Unravelling life’s effects on the lens

University of Auckland student Alyssa Lie is nearing completion of her PhD study investigating how aging affects the internal contents of the eye’s crystalline lens and how this may contribute to age-dependent changes in vision attributed to the lens, such as presbyopia and cataract.

 

Research tends to centre around conditions which are life threatening or sight threatening, not so much on conditions such as presbyopia or cataracts, or the possible links between them, because they are more easily treatable, explained Lie.
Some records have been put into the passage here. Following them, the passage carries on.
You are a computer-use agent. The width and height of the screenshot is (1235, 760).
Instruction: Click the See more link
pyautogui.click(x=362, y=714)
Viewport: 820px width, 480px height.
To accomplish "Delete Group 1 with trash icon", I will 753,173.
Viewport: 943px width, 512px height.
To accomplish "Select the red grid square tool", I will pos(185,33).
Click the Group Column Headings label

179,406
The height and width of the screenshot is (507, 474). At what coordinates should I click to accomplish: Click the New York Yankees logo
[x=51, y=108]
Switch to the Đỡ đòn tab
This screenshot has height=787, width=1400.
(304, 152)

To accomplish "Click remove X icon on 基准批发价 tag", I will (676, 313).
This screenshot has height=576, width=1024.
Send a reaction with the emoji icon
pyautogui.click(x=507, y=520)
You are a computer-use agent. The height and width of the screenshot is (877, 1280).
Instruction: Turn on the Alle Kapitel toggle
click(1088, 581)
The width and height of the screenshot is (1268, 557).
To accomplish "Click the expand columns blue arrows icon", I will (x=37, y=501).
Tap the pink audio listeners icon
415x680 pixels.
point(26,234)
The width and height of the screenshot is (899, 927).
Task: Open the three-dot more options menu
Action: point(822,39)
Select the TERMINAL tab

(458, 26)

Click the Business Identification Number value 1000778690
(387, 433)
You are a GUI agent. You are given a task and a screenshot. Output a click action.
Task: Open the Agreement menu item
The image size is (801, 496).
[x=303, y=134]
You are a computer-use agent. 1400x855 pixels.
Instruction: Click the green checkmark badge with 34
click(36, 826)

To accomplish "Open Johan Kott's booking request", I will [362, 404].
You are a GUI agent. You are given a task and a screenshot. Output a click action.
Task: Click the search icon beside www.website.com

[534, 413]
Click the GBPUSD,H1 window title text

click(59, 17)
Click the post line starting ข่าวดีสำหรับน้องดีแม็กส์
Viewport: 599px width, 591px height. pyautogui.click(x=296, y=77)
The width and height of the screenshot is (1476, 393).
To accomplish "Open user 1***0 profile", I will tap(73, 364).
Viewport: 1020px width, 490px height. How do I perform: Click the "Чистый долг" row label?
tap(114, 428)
But globally, cataracts are still one of the leading causes of blindness, so this research will hopefully lead to better understanding about what causes cataracts and indicate possible treatment alternatives, she said.

 

It’s been suggested that presbyopia and cataract are part of a continuous process of structural and functional changes that occur in the lens. As part of her broader PhD research, therefore, Lie undertook a separate study using magnetic resonance imaging (MRI) techniques to investigate the role of lens water transport in accommodation, and whether there is a decline in lens water transport in presbyopia.

 

“The optical properties of the crystalline lens are thought to be maintained by a unique internal microcirculation system that consists of ionic and water transport pathways,” said Lie. “We therefore hypothesise that ageing causes a decline in lens water transport, affecting lens proteins and ultimately resulting in presbyopia.”

 

Having a better understanding of the underlying mechanisms of presbyopia that precede cataract formation will aid the development of effective strategies to delay cataract onset, thereby alleviating the need for and costs associated with cataract surgery, she explained.

 

Lie said she hopes to publish the results of this study later this year.